• **Data for processing**
══════════

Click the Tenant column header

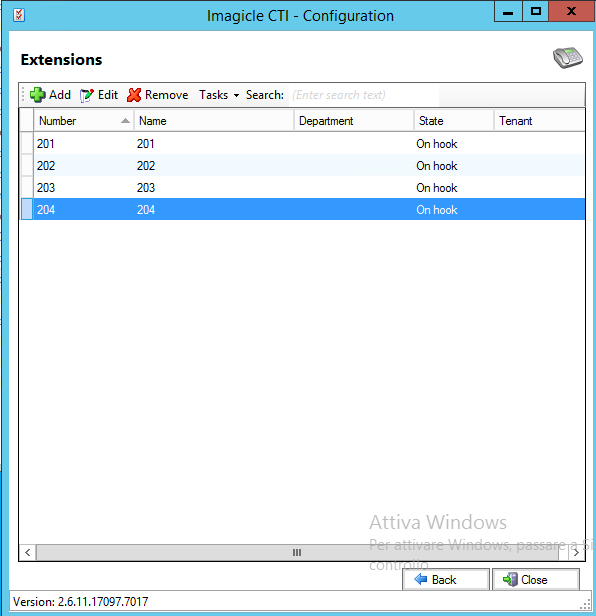click(x=539, y=121)
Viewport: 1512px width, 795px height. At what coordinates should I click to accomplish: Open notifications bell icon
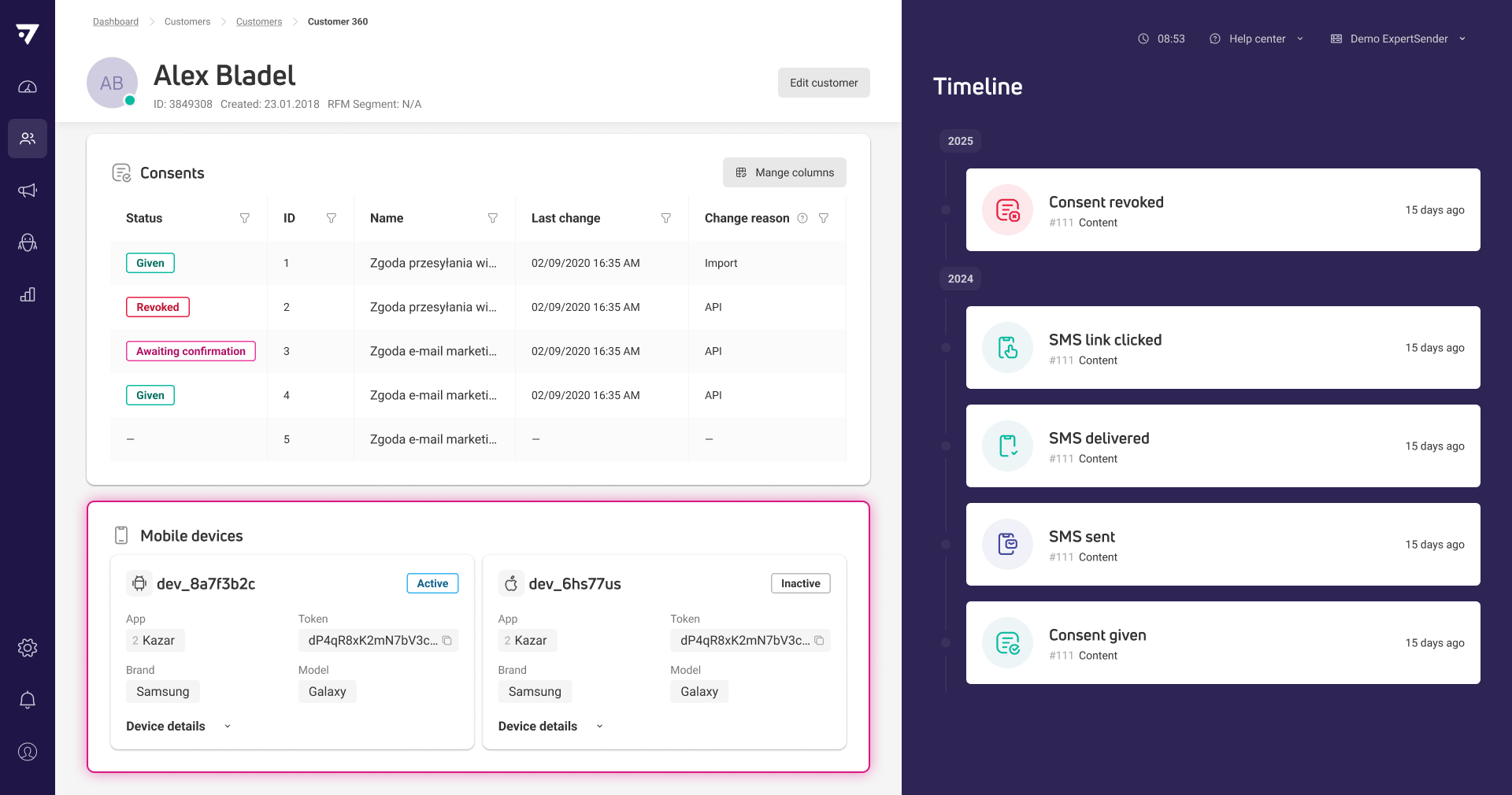28,700
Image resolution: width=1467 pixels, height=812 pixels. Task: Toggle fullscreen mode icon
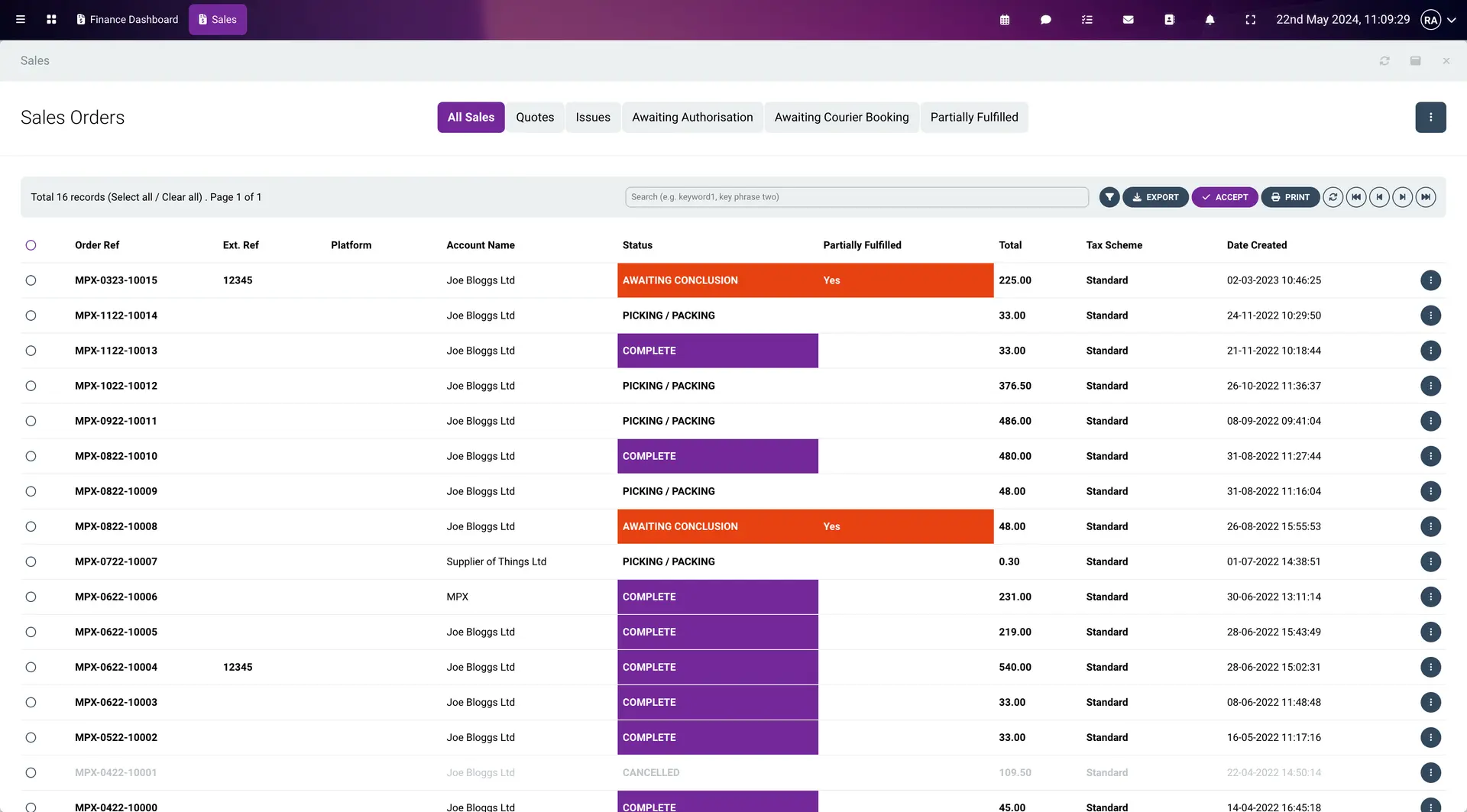tap(1250, 20)
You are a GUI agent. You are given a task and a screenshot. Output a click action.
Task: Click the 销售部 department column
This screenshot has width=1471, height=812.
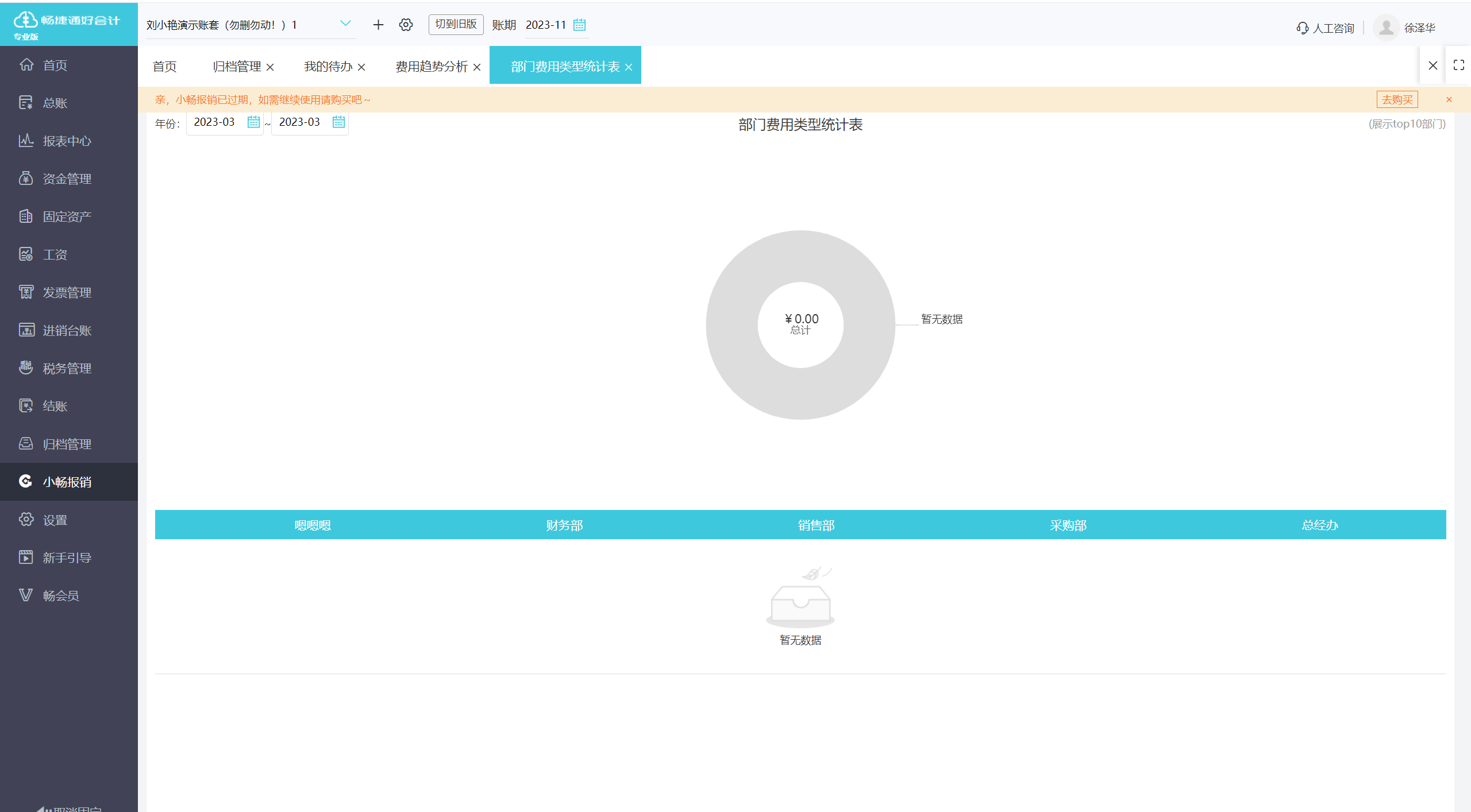817,524
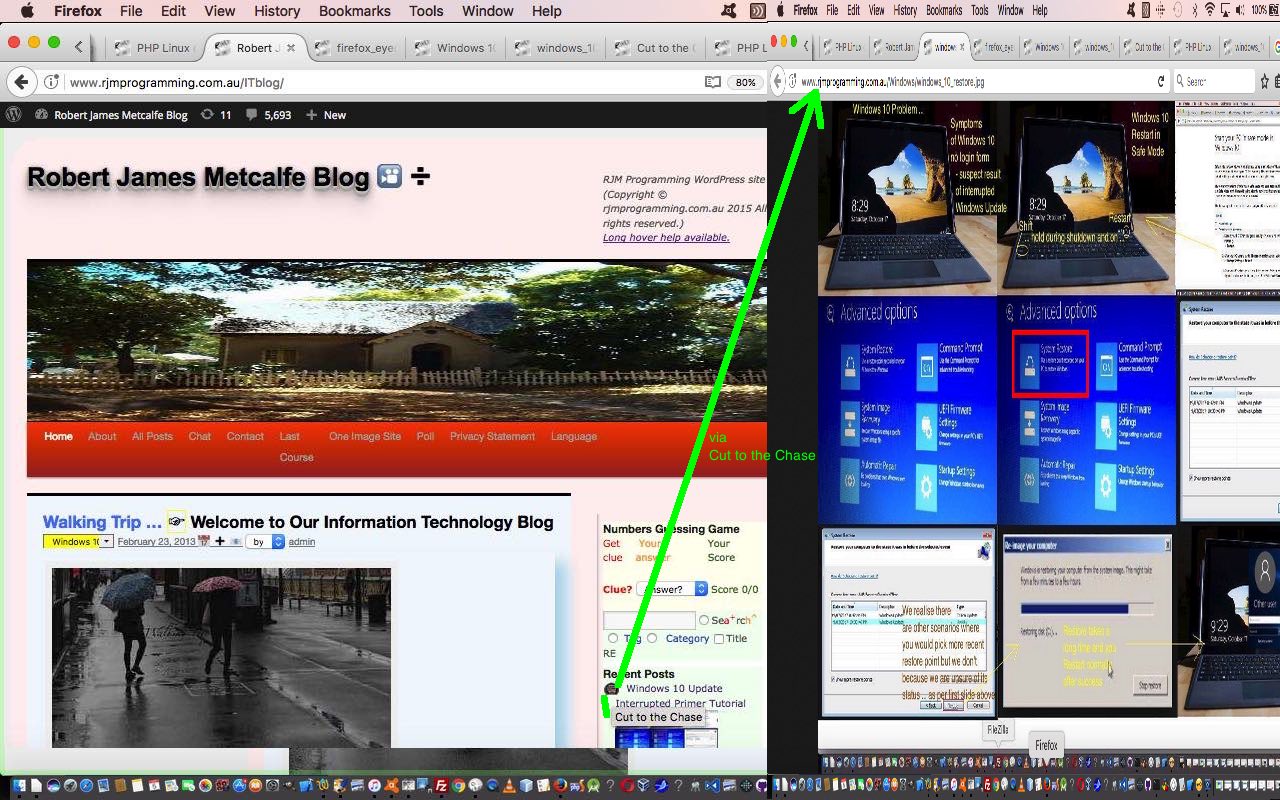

══════════

• **Brief**
Transcribe every line of the records exactly. Pictures do not belong in the copy.

• **Output for this task**
Click the Tenant column header

click(x=539, y=121)
Viewport: 1512px width, 795px height. At what coordinates should I click to accomplish: Open notifications bell icon
28,700
Image resolution: width=1467 pixels, height=812 pixels. Task: Toggle fullscreen mode icon
tap(1250, 20)
You are a GUI agent. You are given a task and a screenshot. Output a click action.
Task: Click the 销售部 department column
This screenshot has width=1471, height=812.
817,524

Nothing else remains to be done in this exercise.